The Quake designers wanted to make it appear as if the computer-controlled AI bots were actually communicating with each other in coordinated attacks on player. Which, at this point in game development, was pretty impossible. At least by any standard we’d expect today. True, they were built into the game, thus they had an edge on the player, and could actually read perfect information about each other directly from the game engine. Their algorithms also had access to other shared information about game state, stored in system variables or registers.
But play-testing concluded that having multiple bots attacking the player at once wasn’t particularly fun, because it was just too savage — they’d just come after you en masse and not let up until you were dead. So the developers set a global mutex (short for mutual exclusion lock; i.e., only one resource can use it at a time. Imagine an elementary school hall pass) on the bots:
CurrentlyAttackingPlayer. Any time a bot had it, they would come at the player, assault rifle blazing. If another bot attempted to acquire the lock, but could not (because someone else had it) — it would run around the map at random. The player might encounter them accidentally, but the bot wouldn’t seek to do the player to do damage. So even if there were six or seven bots in a level, only one would be on the offensive at a time. Moreover, a bot which had the lock, had some criteria for when it would give up the lock (allowing another bot to take it, and come after the player). The bot giving up the lock would then flee to run randomly on the map.
As you might imagine, this could have come off with a bit of an artificial feel — why are all these guys just screwing around in the hallways when they could just take me out? Then suddenly the one I’m fighting leaves, and another one always shows up out of nowhere?
The solution the id developers came up with wasn’t to make the bots even smarter, or come up with some other mechanism to make them “go easy on” the player — but a completely superficial change.
Since each bot could have a set of criteria for releasing the mutex, it’s not hard to imagine baking in “below 30% health” being a good reason to give up the mutex (and leave the player alone!). The clever bit… as a bot gave up the mutex, it would cause a clip of audio to play: a voice actor shouting “COVER ME!”, and as the bot gave up the
CurrentlyAttackingPlayer mutex, another would acquire it, and come after the player. The animation of the bot leaving included turning it’s weapon skyward, it appeared to flee… creating the illusion of a coordinated strategy, and of a far higher level of sophistication among the AI units than anyone could have built at the time.

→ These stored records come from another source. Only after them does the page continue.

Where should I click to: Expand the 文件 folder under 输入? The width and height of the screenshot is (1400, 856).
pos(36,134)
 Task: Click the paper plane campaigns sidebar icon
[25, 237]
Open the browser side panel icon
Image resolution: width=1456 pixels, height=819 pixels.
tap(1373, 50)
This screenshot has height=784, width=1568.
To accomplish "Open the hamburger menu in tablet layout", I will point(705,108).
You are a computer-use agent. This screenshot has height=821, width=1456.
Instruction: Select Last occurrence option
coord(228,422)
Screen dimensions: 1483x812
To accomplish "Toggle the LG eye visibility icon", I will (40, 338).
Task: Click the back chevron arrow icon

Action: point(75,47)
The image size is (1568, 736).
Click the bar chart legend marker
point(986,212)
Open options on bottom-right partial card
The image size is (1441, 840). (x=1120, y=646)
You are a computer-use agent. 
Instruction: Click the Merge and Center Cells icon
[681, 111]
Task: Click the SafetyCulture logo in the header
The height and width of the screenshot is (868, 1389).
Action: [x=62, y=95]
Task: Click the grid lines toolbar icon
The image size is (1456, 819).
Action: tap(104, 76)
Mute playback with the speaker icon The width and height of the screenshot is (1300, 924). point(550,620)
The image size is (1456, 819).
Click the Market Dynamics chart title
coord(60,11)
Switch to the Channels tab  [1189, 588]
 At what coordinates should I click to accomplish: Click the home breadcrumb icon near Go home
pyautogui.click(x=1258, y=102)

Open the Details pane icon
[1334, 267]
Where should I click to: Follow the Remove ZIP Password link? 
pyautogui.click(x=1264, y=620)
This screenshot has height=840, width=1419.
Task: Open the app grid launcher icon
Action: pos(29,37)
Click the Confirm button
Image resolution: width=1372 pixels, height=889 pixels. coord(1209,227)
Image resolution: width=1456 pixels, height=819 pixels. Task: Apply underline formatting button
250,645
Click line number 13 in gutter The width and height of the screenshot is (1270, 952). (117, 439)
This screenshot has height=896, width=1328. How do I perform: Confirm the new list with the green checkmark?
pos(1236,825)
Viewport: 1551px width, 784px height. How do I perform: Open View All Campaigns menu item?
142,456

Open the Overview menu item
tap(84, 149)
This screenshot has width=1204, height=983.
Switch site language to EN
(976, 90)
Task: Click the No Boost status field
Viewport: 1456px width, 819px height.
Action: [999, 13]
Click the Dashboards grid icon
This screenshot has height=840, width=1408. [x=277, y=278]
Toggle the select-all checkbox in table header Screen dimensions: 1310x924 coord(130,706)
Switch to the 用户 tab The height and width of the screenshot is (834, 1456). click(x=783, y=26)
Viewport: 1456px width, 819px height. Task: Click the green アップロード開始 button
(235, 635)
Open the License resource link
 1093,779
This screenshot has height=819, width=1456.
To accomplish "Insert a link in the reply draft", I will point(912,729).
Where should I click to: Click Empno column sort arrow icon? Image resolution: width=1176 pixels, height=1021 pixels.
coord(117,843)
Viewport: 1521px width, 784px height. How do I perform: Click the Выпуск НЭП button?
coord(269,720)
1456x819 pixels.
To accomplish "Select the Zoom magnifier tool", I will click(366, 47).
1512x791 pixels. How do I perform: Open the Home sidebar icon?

Admittedly, this is a little less applicable to board games than the “Bonus!” anecdote, but that one reminds me of this one and vise versa. Obviously AI is a lot less common in board games, there’s more and more overlap these days (many designers seem to be experimenting with it), whether like XCOM and an actual app, or decks of cards defining non-player heuristics. The common thread is that it needs to work for the player, rather than be perfectly accurate.